Question

Using integration find the area of the triangular region whose sides have the equations $$y=2 x+1, y=3 x+1$$ and $$x=4$$.

Answer

**step1 Identify the Vertices of the Triangular Region**

To find the area of the triangular region, we first need to identify its vertices. These are the points where the given lines intersect. We have three equations: $$y=2x+1$$, $$y=3x+1$$, and $$x=4$$. We will find the intersection points of these lines pairwise.

First, find the intersection of $$y=2x+1$$ and $$y=3x+1$$. We set the y-values equal to each other.

$$2x+1 = 3x+1$$

Subtract $$2x$$ from both sides:

$$1 = x+1$$

Subtract 1 from both sides:

$$x = 0$$

Substitute $$x=0$$ into either equation (let's use $$y=2x+1$$) to find the y-coordinate:

$$y = 2(0)+1 = 1$$

So, the first vertex (A) is $$(0, 1)$$.

Next, find the intersection of $$y=2x+1$$ and $$x=4$$. Substitute $$x=4$$ into the equation $$y=2x+1$$:

$$y = 2(4)+1$$

$$y = 8+1$$

$$y = 9$$

So, the second vertex (B) is $$(4, 9)$$.

Finally, find the intersection of $$y=3x+1$$ and $$x=4$$. Substitute $$x=4$$ into the equation $$y=3x+1$$:

$$y = 3(4)+1$$

$$y = 12+1$$

$$y = 13$$

So, the third vertex (C) is $$(4, 13)$$.

The vertices of the triangle are A(0, 1), B(4, 9), and C(4, 13).

**step2 Determine the Integration Limits and Functions**

To find the area using integration, we need to integrate with respect to x. Looking at the x-coordinates of our vertices (0, 4, 4), the triangle spans from $$x=0$$ to $$x=4$$. These will be our limits of integration.

Within this interval (from $$x=0$$ to $$x=4$$), we need to determine which function forms the 'upper' boundary and which forms the 'lower' boundary of the region. Let's compare $$y=2x+1$$ and $$y=3x+1$$. For any $$x > 0$$, the term $$3x$$ will be greater than $$2x$$. For example, at $$x=1$$, $$y=2(1)+1=3$$ and $$y=3(1)+1=4$$. Since $$4 > 3$$, $$y=3x+1$$ is the upper function, and $$y=2x+1$$ is the lower function throughout the interval $$[0, 4]$$. The line $$x=4$$ forms the right vertical boundary of the triangle.

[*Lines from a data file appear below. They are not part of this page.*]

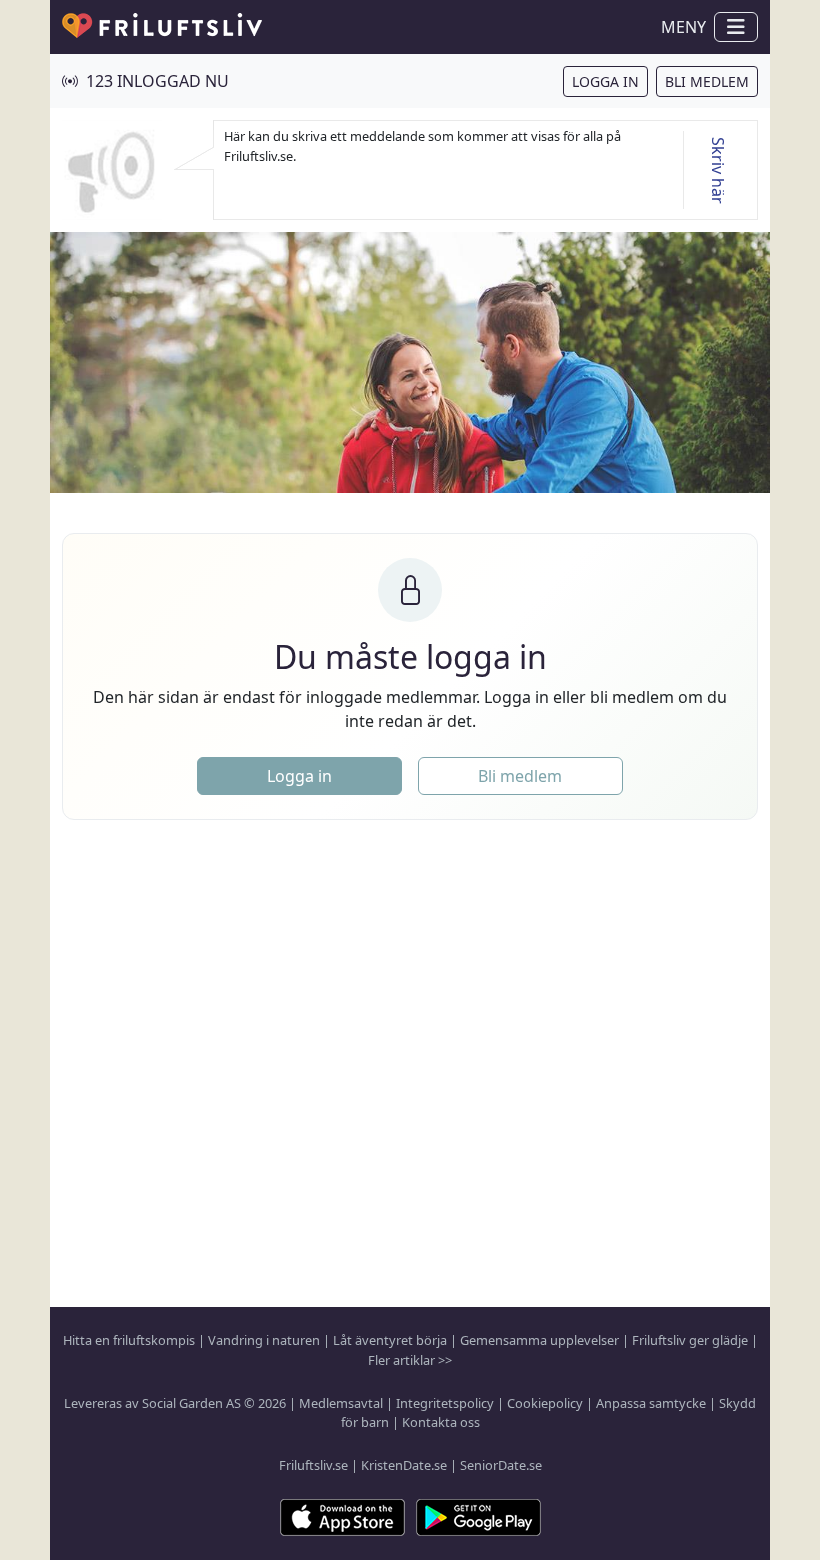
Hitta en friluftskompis (129, 1340)
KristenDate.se (404, 1465)
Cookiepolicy (545, 1403)
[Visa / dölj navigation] (736, 27)
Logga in (605, 81)
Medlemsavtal (341, 1403)
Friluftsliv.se (313, 1465)
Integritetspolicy (445, 1403)
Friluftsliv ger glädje (690, 1340)
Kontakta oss (441, 1422)
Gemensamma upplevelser (539, 1340)
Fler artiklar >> (410, 1360)
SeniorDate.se (501, 1465)
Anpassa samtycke (651, 1403)
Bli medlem (707, 81)
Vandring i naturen (264, 1340)
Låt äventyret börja (390, 1340)
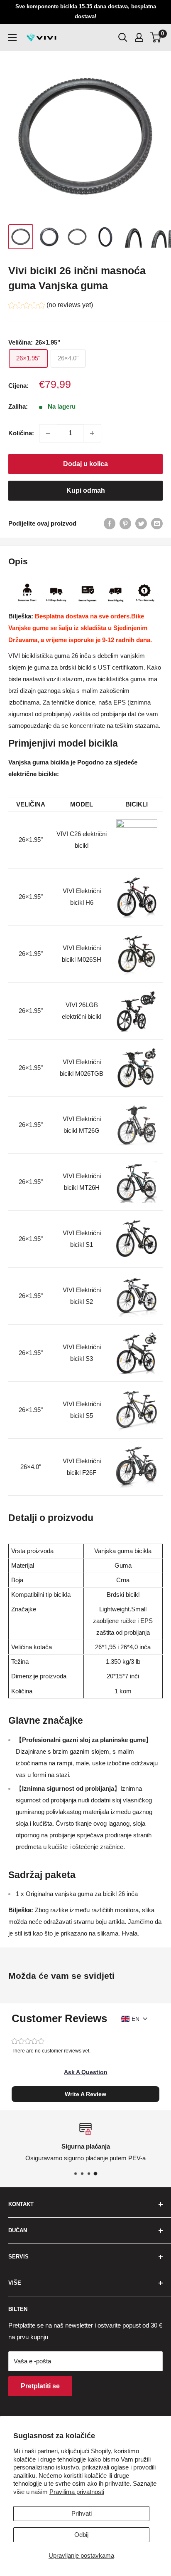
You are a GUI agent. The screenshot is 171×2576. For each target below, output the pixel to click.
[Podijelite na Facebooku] (109, 523)
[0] (156, 37)
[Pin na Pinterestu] (125, 523)
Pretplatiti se (40, 2386)
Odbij (81, 2534)
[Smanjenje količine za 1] (48, 433)
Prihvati (81, 2513)
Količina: (21, 433)
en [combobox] (135, 2018)
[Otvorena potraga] (122, 37)
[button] (50, 306)
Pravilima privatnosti (76, 2491)
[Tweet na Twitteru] (141, 523)
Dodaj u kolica (85, 463)
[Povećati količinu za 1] (92, 433)
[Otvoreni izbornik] (12, 37)
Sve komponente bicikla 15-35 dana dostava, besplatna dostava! (85, 11)
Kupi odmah (85, 490)
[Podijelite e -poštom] (157, 523)
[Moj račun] (139, 37)
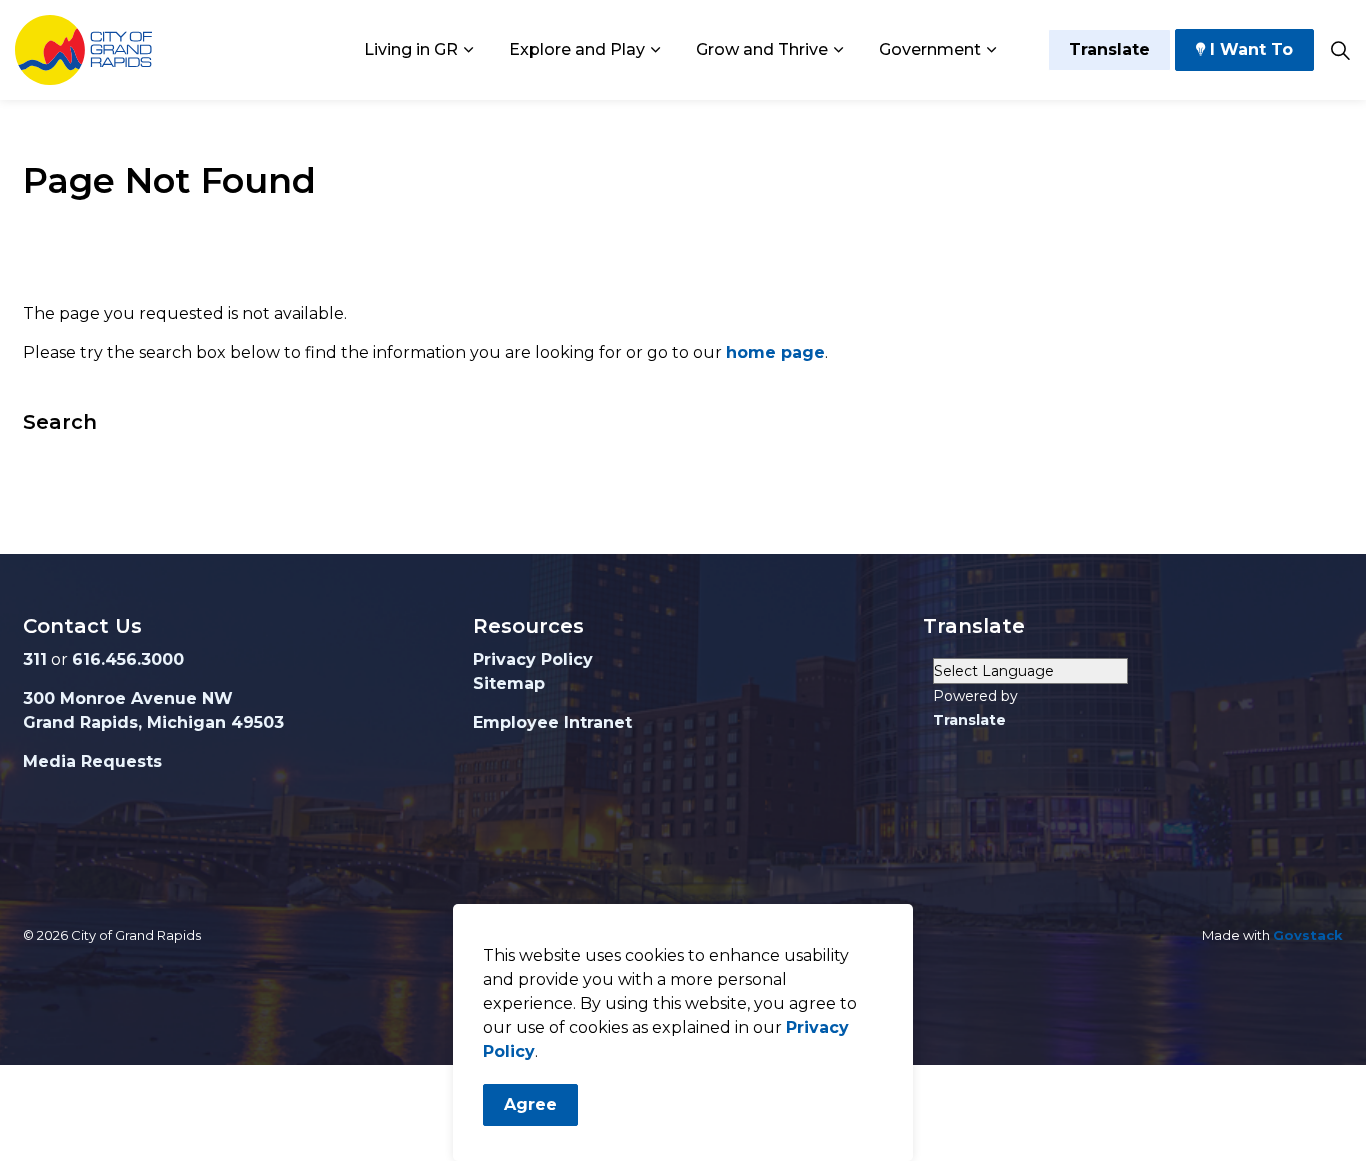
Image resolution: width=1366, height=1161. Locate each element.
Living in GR (411, 49)
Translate (1109, 49)
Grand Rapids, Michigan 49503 (153, 722)
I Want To (1251, 49)
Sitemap (509, 683)
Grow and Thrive (762, 49)
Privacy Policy (533, 659)
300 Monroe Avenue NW (128, 698)
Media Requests (92, 761)
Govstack (1308, 935)
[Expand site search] (1340, 50)
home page (775, 352)
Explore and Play (577, 49)
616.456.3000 (128, 659)
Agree (530, 1104)
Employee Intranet (552, 722)
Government (930, 49)
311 (35, 659)
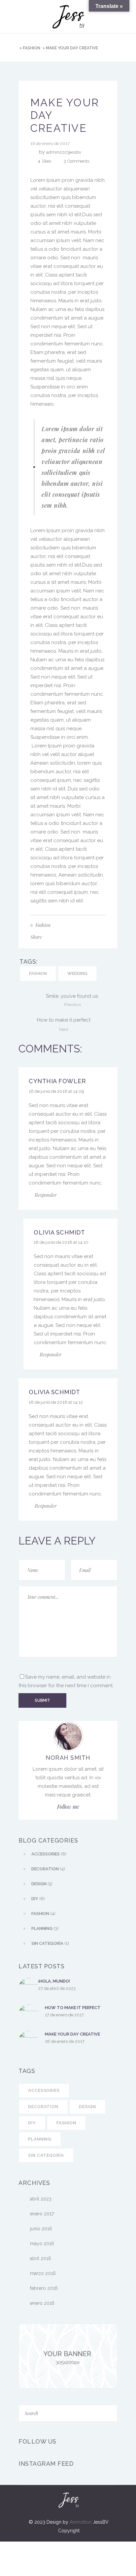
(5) (41, 1883)
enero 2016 (42, 2303)
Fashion (31, 48)
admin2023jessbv (63, 152)
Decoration (43, 2106)
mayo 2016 (42, 2243)
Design (87, 2106)
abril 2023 (40, 2198)
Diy (32, 2122)
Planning (39, 2139)
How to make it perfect (73, 2007)
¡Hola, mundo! (54, 1981)
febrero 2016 (44, 2288)
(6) (48, 1853)
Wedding (77, 973)
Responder (45, 1194)
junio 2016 (41, 2228)
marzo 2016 (43, 2273)
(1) (50, 1943)
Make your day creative (72, 2034)
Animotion (80, 2522)
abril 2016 (40, 2258)
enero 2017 (42, 2213)
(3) (44, 1928)
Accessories (44, 2090)
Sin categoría (46, 2155)
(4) (48, 1868)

Therefore, the area will be calculated by integrating the difference between the upper function ($$y=3x+1$$) and the lower function ($$y=2x+1$$) from $$x=0$$ to $$x=4$$.

**step3 Set Up the Definite Integral for the Area**

The area (A) of the region between two curves $$f(x)$$ (upper) and $$g(x)$$ (lower) from $$x=a$$ to $$x=b$$ is given by the formula:

$$A = \int_{a}^{b} [f(x) - g(x)] dx$$

In our case, $$f(x) = 3x+1$$, $$g(x) = 2x+1$$, $$a=0$$, and $$b=4$$. Substitute these into the formula:

$$A = \int_{0}^{4} [(3x+1) - (2x+1)] dx$$

Simplify the expression inside the integral:

$$A = \int_{0}^{4} [3x+1 - 2x-1] dx$$

$$A = \int_{0}^{4} x dx$$

**step4 Evaluate the Definite Integral**

Now, we evaluate the definite integral. The antiderivative of $$x$$ is $$\frac{x^2}{2}$$. We apply the fundamental theorem of calculus, which states that $$\int_{a}^{b} f(x) dx = F(b) - F(a)$$, where $$F(x)$$ is the antiderivative of $$f(x)$$.

$$A = \left[ \frac{x^2}{2} \right]_{0}^{4}$$

Substitute the upper limit (4) and the lower limit (0) into the antiderivative and subtract:

$$A = \frac{4^2}{2} - \frac{0^2}{2}$$

$$A = \frac{16}{2} - 0$$

$$A = 8$$

Thus, the area of the triangular region is 8 square units.